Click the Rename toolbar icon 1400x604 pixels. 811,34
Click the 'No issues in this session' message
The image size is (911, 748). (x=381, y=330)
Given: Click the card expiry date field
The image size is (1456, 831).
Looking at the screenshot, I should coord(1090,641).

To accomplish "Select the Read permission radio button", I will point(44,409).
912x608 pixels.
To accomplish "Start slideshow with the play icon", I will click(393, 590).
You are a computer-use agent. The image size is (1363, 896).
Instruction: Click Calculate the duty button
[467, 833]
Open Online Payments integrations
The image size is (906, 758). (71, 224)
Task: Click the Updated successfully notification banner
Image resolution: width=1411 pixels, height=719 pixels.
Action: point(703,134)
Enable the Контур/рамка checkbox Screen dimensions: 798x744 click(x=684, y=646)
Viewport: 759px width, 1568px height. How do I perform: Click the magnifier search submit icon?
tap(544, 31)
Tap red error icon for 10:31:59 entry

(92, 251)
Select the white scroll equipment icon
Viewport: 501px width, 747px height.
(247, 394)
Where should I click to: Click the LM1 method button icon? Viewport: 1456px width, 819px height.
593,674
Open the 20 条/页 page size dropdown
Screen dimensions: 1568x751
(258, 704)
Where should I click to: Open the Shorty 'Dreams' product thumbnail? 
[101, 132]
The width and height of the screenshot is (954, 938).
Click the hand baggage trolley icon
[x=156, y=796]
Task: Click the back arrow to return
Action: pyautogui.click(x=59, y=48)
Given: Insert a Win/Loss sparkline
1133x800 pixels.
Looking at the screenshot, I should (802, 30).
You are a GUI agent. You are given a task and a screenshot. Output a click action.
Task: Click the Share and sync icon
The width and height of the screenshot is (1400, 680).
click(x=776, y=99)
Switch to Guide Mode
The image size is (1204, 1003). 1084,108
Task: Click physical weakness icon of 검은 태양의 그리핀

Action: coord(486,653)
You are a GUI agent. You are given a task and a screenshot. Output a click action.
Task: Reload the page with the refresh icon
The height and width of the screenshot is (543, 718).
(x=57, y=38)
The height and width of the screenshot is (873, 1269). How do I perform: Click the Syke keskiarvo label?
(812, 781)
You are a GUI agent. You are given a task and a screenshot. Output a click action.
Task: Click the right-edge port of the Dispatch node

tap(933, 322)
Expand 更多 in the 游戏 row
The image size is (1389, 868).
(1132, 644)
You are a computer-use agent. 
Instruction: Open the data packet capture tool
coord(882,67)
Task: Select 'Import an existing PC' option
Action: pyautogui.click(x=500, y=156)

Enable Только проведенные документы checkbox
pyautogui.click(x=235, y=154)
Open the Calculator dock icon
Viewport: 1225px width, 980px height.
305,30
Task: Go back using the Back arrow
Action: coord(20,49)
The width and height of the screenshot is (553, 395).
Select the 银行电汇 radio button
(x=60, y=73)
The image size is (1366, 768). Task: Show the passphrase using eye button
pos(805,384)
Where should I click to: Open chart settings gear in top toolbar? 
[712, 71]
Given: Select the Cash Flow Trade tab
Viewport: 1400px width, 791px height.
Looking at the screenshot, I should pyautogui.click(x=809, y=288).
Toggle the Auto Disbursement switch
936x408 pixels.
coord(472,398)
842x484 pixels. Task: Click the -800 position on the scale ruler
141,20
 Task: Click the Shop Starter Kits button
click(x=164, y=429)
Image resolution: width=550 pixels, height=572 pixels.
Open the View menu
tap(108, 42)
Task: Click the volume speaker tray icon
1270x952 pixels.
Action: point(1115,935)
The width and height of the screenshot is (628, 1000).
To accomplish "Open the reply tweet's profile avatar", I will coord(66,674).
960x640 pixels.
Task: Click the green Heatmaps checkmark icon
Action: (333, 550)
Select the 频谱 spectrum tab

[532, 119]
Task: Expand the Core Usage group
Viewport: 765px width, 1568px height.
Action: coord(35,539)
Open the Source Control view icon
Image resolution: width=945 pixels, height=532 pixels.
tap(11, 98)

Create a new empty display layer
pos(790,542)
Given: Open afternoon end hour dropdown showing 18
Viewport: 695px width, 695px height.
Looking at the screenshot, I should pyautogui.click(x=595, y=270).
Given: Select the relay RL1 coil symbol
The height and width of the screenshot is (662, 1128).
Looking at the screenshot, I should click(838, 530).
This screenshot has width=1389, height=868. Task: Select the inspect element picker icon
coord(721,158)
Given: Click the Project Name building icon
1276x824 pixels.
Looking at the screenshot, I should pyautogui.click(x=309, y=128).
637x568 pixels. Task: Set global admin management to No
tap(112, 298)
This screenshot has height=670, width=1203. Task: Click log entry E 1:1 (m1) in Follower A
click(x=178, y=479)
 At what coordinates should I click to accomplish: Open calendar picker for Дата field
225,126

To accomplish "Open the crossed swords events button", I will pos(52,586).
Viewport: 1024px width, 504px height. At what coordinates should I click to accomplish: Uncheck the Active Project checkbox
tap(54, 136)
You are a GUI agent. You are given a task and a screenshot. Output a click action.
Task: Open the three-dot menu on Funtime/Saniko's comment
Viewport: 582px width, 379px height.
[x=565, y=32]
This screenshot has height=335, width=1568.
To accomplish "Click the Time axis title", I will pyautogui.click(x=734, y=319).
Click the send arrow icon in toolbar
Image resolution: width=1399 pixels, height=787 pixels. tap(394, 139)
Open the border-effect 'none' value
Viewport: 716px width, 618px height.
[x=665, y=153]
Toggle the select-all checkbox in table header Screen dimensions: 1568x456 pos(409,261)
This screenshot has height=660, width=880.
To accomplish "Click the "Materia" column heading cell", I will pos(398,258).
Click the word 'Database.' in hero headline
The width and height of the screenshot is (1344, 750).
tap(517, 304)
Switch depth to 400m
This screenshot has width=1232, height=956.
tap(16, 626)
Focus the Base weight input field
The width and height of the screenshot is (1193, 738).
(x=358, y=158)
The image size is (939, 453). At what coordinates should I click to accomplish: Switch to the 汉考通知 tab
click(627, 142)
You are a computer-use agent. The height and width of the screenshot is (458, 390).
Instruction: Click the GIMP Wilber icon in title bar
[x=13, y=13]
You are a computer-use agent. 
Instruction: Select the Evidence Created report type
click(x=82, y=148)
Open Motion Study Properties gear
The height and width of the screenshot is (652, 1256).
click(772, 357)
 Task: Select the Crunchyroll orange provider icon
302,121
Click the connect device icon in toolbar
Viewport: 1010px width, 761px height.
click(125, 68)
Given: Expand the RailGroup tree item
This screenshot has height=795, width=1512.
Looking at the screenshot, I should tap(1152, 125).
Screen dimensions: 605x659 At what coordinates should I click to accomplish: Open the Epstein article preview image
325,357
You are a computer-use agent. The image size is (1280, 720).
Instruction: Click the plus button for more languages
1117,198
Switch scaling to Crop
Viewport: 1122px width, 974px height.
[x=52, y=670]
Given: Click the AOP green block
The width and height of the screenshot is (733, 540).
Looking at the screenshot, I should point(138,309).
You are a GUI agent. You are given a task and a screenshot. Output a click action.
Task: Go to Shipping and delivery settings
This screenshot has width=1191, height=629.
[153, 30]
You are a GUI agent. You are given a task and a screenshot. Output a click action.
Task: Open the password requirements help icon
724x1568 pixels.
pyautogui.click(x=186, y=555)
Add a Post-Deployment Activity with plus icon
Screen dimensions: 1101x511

○ ○ ○ ○ ○

WHAT IS REQUIRED: All that belongs in your answer is the stretch of entries above from the line with "Viewport: 582px width, 379px height." through the line with "This screenshot has height=660, width=880.", printed exactly.

SOLUTION TO THIS TASK:
Viewport: 582px width, 379px height.
[x=565, y=32]
This screenshot has height=335, width=1568.
To accomplish "Click the Time axis title", I will pyautogui.click(x=734, y=319).
Click the send arrow icon in toolbar
Image resolution: width=1399 pixels, height=787 pixels. tap(394, 139)
Open the border-effect 'none' value
Viewport: 716px width, 618px height.
[x=665, y=153]
Toggle the select-all checkbox in table header Screen dimensions: 1568x456 pos(409,261)
This screenshot has height=660, width=880.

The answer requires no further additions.